Mixed Strategies and Minimax

Updated 9/13/04.

Two Person, Zero Sum Games

Recall that, although agents share consequences, they may have different preferences because they will frequently have different goals. These different preferences translate into different utilities. In previous notes, we denoted these utilities as u1(a,b) and u2(a,b), where we have dropped the dependence on states. Sometimes, two agents have goals that directly oppose each other. Under such conditions, we can assume that the two utilities are precisely the opposite, hence u1(a,b) = - u2(a,b). We call these games zero sum because u1(a,b) + u2(a,b) = 0 for all choices a for player 1 and all choices b for player 2.
::::
Task list:
1/ In the notes on two-person, zero-sum games, what equation explains why such games are called zero sum?
2/ Carry the notes on two-person, zero-sum games forward past their last sentence.
The items that follow come from a separate source unrelated to the notes on zero-sum games.

Extracted material:
::::
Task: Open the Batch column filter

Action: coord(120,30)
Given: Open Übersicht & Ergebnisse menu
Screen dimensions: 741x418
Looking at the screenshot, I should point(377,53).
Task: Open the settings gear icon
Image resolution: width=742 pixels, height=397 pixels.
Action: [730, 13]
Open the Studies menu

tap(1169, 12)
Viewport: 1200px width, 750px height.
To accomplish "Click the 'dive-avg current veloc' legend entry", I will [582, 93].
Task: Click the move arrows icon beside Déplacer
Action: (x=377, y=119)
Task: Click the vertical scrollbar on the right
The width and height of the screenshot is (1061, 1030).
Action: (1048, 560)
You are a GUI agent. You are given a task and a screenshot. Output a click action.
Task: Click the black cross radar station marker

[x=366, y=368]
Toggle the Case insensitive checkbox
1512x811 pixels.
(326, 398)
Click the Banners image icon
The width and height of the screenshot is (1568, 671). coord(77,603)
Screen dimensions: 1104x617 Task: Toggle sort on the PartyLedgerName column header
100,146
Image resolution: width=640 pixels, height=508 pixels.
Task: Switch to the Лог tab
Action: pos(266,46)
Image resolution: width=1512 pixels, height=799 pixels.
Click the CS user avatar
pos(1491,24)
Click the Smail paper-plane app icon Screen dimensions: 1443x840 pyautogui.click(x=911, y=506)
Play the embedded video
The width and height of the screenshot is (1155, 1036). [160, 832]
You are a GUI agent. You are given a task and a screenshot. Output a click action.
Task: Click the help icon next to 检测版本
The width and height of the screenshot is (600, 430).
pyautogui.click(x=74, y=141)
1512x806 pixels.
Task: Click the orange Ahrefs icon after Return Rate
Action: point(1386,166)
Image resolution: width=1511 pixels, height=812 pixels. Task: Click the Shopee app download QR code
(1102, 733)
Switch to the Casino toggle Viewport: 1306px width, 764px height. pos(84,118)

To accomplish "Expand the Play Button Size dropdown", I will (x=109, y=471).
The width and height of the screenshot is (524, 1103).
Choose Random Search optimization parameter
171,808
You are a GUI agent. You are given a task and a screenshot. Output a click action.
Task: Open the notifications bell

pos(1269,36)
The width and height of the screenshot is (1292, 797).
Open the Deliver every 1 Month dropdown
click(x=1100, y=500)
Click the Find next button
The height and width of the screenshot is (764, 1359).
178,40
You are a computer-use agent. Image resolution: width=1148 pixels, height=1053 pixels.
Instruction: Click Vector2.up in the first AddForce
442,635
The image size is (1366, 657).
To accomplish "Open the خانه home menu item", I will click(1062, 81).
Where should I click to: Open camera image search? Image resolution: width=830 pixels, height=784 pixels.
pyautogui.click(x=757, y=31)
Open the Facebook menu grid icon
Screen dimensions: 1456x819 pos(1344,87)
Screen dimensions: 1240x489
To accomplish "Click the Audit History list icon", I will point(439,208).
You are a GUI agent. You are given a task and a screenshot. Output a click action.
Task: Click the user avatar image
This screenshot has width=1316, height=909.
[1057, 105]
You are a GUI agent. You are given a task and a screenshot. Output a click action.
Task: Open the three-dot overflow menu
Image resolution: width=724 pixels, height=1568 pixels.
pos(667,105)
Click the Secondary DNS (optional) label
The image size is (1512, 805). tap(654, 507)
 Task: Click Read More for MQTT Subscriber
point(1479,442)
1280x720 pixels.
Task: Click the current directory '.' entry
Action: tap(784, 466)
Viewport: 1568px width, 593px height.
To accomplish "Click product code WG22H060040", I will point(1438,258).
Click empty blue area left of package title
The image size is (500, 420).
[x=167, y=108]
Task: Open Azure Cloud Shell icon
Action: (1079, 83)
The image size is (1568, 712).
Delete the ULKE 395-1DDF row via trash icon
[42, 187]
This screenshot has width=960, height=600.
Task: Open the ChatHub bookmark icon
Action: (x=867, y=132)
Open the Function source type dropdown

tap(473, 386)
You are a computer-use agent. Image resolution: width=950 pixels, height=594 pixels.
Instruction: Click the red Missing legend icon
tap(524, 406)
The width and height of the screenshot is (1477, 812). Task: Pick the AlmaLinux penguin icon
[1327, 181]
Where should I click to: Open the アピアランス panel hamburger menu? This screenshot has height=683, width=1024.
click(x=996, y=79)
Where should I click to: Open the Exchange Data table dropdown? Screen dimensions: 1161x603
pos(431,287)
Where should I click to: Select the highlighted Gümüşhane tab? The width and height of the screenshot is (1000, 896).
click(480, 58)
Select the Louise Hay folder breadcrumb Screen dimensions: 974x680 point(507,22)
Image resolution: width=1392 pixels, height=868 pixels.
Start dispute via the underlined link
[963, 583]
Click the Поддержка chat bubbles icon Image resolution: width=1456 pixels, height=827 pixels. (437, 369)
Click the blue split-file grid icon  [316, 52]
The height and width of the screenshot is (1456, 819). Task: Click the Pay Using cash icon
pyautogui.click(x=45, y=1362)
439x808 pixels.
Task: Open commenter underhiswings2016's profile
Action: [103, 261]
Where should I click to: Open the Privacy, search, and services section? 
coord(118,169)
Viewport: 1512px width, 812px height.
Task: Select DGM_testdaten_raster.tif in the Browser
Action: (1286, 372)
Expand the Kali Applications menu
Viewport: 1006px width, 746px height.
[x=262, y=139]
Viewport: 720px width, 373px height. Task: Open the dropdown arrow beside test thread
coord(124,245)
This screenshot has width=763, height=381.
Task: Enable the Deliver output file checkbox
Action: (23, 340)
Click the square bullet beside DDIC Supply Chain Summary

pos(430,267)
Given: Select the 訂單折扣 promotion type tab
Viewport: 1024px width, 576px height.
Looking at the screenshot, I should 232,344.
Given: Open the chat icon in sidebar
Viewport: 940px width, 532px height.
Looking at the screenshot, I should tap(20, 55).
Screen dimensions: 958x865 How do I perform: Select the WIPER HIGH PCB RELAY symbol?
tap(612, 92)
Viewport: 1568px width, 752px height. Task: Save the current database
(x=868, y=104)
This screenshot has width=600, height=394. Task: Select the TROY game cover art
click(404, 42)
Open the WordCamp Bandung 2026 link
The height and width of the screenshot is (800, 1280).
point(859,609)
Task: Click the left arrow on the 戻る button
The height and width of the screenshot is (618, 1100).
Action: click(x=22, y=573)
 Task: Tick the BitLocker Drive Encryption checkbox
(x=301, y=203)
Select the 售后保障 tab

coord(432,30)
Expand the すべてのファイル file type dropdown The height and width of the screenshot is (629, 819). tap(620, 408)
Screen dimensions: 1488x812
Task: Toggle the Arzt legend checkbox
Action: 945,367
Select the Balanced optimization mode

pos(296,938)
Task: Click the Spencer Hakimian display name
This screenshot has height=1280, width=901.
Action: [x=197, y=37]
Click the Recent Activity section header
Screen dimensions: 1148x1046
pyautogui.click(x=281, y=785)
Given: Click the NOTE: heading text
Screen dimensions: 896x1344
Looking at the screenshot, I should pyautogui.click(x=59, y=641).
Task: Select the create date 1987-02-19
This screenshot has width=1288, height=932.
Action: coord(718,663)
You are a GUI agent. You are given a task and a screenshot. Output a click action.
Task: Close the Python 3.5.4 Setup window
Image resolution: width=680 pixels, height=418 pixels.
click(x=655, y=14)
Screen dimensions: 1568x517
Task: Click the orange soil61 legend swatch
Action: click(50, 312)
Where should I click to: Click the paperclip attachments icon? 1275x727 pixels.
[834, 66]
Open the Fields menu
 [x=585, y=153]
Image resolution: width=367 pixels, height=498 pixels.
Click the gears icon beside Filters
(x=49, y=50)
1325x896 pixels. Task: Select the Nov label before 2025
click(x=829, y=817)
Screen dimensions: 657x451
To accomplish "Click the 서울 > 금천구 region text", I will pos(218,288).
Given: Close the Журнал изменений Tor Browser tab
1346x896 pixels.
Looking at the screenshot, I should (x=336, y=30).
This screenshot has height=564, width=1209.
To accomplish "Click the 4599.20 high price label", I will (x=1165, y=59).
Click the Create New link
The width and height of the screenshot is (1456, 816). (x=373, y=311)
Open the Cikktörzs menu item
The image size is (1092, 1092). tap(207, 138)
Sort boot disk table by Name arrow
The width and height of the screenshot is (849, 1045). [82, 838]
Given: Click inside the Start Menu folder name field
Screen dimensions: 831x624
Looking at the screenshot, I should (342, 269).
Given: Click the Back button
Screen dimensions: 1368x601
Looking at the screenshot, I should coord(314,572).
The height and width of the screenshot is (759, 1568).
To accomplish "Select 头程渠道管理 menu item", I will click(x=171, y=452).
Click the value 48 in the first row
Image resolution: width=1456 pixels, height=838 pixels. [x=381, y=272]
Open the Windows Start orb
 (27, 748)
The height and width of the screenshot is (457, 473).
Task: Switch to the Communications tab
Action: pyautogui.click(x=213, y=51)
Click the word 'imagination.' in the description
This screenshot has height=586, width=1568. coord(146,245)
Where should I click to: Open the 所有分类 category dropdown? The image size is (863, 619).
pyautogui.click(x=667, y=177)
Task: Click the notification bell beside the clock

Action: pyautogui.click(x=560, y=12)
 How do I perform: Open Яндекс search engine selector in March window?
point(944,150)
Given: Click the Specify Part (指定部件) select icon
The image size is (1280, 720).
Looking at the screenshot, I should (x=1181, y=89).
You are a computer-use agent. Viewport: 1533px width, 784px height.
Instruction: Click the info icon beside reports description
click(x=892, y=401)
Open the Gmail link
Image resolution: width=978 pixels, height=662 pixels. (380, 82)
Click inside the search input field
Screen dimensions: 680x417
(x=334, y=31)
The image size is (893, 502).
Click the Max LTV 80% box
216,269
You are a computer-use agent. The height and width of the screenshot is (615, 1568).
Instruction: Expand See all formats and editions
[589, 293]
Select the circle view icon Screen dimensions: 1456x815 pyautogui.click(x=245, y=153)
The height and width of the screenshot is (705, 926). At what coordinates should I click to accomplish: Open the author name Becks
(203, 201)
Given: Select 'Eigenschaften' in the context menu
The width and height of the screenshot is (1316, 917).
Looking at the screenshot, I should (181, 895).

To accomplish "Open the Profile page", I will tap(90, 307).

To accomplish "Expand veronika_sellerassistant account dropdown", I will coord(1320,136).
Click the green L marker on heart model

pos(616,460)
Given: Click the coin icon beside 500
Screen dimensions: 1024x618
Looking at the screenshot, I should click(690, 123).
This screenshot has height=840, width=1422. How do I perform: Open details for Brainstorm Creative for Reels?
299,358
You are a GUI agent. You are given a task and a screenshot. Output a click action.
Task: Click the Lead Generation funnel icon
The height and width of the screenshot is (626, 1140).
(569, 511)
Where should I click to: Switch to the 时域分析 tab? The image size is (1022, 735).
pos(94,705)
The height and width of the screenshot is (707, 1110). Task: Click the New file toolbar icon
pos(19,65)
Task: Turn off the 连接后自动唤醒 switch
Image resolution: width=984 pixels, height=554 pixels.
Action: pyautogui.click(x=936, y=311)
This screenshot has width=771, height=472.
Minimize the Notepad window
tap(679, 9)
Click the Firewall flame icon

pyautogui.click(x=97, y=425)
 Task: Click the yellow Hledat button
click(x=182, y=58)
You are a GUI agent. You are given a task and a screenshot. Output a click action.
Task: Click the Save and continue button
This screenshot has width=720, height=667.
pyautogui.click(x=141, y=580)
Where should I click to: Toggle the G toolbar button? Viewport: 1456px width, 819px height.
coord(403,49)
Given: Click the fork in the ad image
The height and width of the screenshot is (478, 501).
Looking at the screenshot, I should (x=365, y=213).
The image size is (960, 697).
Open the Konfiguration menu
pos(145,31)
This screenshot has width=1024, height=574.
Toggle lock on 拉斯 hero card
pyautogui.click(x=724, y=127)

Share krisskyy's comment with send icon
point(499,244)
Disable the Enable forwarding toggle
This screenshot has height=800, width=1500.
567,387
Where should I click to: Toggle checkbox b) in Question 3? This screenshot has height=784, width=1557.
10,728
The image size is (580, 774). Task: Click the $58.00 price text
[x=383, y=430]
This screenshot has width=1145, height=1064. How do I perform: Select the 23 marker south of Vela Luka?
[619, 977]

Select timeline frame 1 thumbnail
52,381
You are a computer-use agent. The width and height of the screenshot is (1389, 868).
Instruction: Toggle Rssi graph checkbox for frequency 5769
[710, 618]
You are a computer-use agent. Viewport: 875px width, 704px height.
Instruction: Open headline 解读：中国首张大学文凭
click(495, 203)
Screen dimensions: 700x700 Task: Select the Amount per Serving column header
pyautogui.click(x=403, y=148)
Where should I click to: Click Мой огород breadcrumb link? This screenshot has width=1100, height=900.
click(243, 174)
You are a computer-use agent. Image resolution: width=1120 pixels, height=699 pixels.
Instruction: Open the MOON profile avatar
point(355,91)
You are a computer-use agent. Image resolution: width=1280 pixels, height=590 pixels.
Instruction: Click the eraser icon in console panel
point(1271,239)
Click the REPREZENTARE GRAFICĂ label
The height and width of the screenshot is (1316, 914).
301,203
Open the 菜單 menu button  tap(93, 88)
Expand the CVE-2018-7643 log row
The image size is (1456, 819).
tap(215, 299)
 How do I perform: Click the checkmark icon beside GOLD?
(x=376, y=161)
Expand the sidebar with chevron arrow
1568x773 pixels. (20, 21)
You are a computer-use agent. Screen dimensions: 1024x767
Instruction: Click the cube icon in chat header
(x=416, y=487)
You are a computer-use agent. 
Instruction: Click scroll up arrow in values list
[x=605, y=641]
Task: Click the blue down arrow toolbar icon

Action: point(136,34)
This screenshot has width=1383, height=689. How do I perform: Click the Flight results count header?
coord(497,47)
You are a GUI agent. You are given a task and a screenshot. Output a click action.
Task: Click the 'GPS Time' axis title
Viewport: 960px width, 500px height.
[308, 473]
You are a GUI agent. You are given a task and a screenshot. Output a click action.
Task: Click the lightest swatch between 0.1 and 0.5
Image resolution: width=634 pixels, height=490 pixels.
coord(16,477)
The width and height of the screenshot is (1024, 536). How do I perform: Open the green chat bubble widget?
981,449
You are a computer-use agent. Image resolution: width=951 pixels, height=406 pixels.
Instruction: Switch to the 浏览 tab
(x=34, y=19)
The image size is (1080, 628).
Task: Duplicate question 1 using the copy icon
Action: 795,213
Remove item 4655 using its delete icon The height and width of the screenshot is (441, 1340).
::::
Responses to the tasks:
1/ u1(a,b) + u2(a,b) = 0 for all choices a for player 1 and all choices b for player 2.

2/
A Case Study: The Battle of the Bismark Sea

Let's look at an example that can be found in both Luce and Raiffa and in Casti. For a map of the relevant geography, go here. During World War II, the northern half of the island of New Guinea was controlled by the Japanese, while the Allies controlled the southern half. Intelligence reports indicated that the Japanese were assembling a troop and supply convoy that would move from the port of Rabaul, which lies on the eastern part of the island of New Britain, to Lae which lies on the western part of New Guinea. The convoy could take one of two different routes: (1) north of New Britain, where rain and bad visibility were predicted, or (2) south, where the weather was expected to be fair. It was estimated that the trip would take 3 days on either route.

The allied forces were commanded by General George C. Kenney. His objective was to do as much damage as possible to the Japanese convoy, but he had to find them first. He could either start searching north of New Britain or south.   Assume that it will take one day to either find the convoy or determine that they took another route under stormy conditions, and assume that it will take almost no time at all to find the convoy under sunny conditions ,but one day to determine if the convoy took another route under sunny conditions.  With these assumptions, we can construct the following payoff matrix.  Note that only the payoffs, presented as number of days of bombing, for the allied forces are shown.  Since the game is zero sum,  the payoff for the Japanese forces is simply the opposite of the allied payoff.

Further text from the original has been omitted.